• _WORK REQUEST_: Repeat the material below line for line, changing nothing.

• _DATA LISTING_:
= Beginning of Section =

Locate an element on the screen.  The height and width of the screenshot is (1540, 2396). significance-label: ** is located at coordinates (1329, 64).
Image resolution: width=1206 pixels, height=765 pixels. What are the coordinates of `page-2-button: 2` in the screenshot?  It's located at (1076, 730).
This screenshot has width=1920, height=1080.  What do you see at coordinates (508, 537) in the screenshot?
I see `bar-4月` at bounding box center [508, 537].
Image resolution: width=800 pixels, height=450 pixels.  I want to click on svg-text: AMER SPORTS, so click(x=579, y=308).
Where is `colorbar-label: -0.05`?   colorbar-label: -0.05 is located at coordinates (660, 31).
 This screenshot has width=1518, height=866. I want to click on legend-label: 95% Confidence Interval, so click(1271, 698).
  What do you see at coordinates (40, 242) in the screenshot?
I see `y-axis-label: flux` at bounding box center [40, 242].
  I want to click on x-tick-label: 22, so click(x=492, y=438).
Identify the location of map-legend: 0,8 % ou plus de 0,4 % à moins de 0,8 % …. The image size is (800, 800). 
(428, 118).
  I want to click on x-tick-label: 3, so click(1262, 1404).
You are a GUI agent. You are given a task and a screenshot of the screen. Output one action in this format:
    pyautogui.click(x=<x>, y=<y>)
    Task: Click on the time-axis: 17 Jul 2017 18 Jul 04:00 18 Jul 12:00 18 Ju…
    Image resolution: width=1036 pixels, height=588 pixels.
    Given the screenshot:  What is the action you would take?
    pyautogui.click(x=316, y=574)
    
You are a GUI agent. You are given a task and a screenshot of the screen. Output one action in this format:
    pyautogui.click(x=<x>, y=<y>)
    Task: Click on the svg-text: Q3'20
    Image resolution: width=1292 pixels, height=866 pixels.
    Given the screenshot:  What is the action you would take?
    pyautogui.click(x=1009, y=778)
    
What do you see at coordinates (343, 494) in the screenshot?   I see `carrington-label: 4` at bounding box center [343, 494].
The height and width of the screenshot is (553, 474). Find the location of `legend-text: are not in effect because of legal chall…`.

= End of Section =

• _RESULT OF THE EXERCISE_:
Locate an element on the screen.  The height and width of the screenshot is (1540, 2396). significance-label: ** is located at coordinates (1329, 64).
Image resolution: width=1206 pixels, height=765 pixels. What are the coordinates of `page-2-button: 2` in the screenshot?  It's located at (1076, 730).
This screenshot has width=1920, height=1080.  What do you see at coordinates (508, 537) in the screenshot?
I see `bar-4月` at bounding box center [508, 537].
Image resolution: width=800 pixels, height=450 pixels.  I want to click on svg-text: AMER SPORTS, so click(x=579, y=308).
Where is `colorbar-label: -0.05`?   colorbar-label: -0.05 is located at coordinates (660, 31).
 This screenshot has width=1518, height=866. I want to click on legend-label: 95% Confidence Interval, so click(1271, 698).
  What do you see at coordinates (40, 242) in the screenshot?
I see `y-axis-label: flux` at bounding box center [40, 242].
  I want to click on x-tick-label: 22, so click(x=492, y=438).
Identify the location of map-legend: 0,8 % ou plus de 0,4 % à moins de 0,8 % …. The image size is (800, 800). 
(428, 118).
  I want to click on x-tick-label: 3, so click(1262, 1404).
You are a GUI agent. You are given a task and a screenshot of the screen. Output one action in this format:
    pyautogui.click(x=<x>, y=<y>)
    Task: Click on the time-axis: 17 Jul 2017 18 Jul 04:00 18 Jul 12:00 18 Ju…
    Image resolution: width=1036 pixels, height=588 pixels.
    Given the screenshot:  What is the action you would take?
    pyautogui.click(x=316, y=574)
    
You are a GUI agent. You are given a task and a screenshot of the screen. Output one action in this format:
    pyautogui.click(x=<x>, y=<y>)
    Task: Click on the svg-text: Q3'20
    Image resolution: width=1292 pixels, height=866 pixels.
    Given the screenshot:  What is the action you would take?
    pyautogui.click(x=1009, y=778)
    
What do you see at coordinates (343, 494) in the screenshot?   I see `carrington-label: 4` at bounding box center [343, 494].
The height and width of the screenshot is (553, 474). Find the location of `legend-text: are not in effect because of legal chall…`.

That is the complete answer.